Normalmente no eras correspondido, o correspondida, y eso era todavía peor; elucubrabas razones absurdas, tenías pensamientos de todo tipo imaginando situaciones en las que pudieras acceder a ese amor joven, pero normalmente no servía para nada; él se iba con tu peor enemiga, y ella empezaba a salir con el tío más estúpido del barrio.
En esos momentos era cuando te dabas cuenta que el amor dolía, y dolía tanto que incluso caías en una depresión; caminabas lánguida o lánguido, estabas con la cabeza perdida mirando musarañas, no atendías lo suficiente en el colegio o instituto, y siempre que te acostabas mirabas al techo de la habitación un buen rato, hasta quedarte dormido, en aquellos tiempos te quedabas dormido en cualquier postura, no como ahora, pero siempre era volar y volar, para luego estrellarte en el suelo del desengaño.
Normalmente esa inopia perduraba hasta que tenías la suerte, o la desgracia, de encontrar al que crees que será el amor de tu vida, y para más inri, eres o crees que eres correspondido o correspondida.
No obstante, de ese amor pequeño, de ese dulce y amargo amor, siempre queda un rescoldo en un rincón escondido de tu corazón, solo de pensar cómo habría sido, o como se habría desarrollado durante el resto de tu vida.

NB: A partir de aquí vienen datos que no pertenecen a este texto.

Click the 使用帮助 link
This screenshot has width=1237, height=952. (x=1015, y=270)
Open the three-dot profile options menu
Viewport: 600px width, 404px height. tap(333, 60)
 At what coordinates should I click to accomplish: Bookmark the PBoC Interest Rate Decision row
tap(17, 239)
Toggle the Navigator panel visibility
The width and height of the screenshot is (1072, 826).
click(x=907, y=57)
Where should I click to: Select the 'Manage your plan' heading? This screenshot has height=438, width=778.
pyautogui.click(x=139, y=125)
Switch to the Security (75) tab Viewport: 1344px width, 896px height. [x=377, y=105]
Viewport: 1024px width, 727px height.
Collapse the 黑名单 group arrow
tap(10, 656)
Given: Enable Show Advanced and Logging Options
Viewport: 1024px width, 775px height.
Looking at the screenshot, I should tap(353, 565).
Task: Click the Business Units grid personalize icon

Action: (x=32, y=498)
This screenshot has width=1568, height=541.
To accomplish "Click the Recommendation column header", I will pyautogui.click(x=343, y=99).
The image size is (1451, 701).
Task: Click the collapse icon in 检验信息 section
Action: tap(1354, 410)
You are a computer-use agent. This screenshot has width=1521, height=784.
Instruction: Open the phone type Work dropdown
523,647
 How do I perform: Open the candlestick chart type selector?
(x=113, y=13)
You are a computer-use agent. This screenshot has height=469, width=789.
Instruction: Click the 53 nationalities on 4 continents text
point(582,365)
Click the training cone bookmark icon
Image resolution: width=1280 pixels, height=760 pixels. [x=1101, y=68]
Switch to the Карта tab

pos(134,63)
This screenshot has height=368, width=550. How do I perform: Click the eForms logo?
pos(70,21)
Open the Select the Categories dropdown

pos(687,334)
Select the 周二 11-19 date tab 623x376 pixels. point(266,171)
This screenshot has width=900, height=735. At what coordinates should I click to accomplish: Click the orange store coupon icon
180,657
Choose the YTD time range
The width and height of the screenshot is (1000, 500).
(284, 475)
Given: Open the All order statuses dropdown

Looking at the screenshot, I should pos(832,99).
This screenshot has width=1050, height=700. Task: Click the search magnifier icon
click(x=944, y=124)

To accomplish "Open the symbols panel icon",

Esa suerte, la que les perdure el amor pequeño, la tienen solo unos privilegiados, se enamoran mutuamente en la infancia, y todavía, casi cincuenta años después, prevalece su amor por encima de las adversidades de la convivencia diaria, la crianza de los hijos, los problemas laborales, la relación con las respectivas familias, y lo más importante, la salud.
¡Chapeau amigos! ¡Ole, ole y ole!
Sabéis que me estoy refiriendo a vosotros, os deseo lo mejor, sed tan felices como al principio, solo por la constancia lo tenéis más que merecido.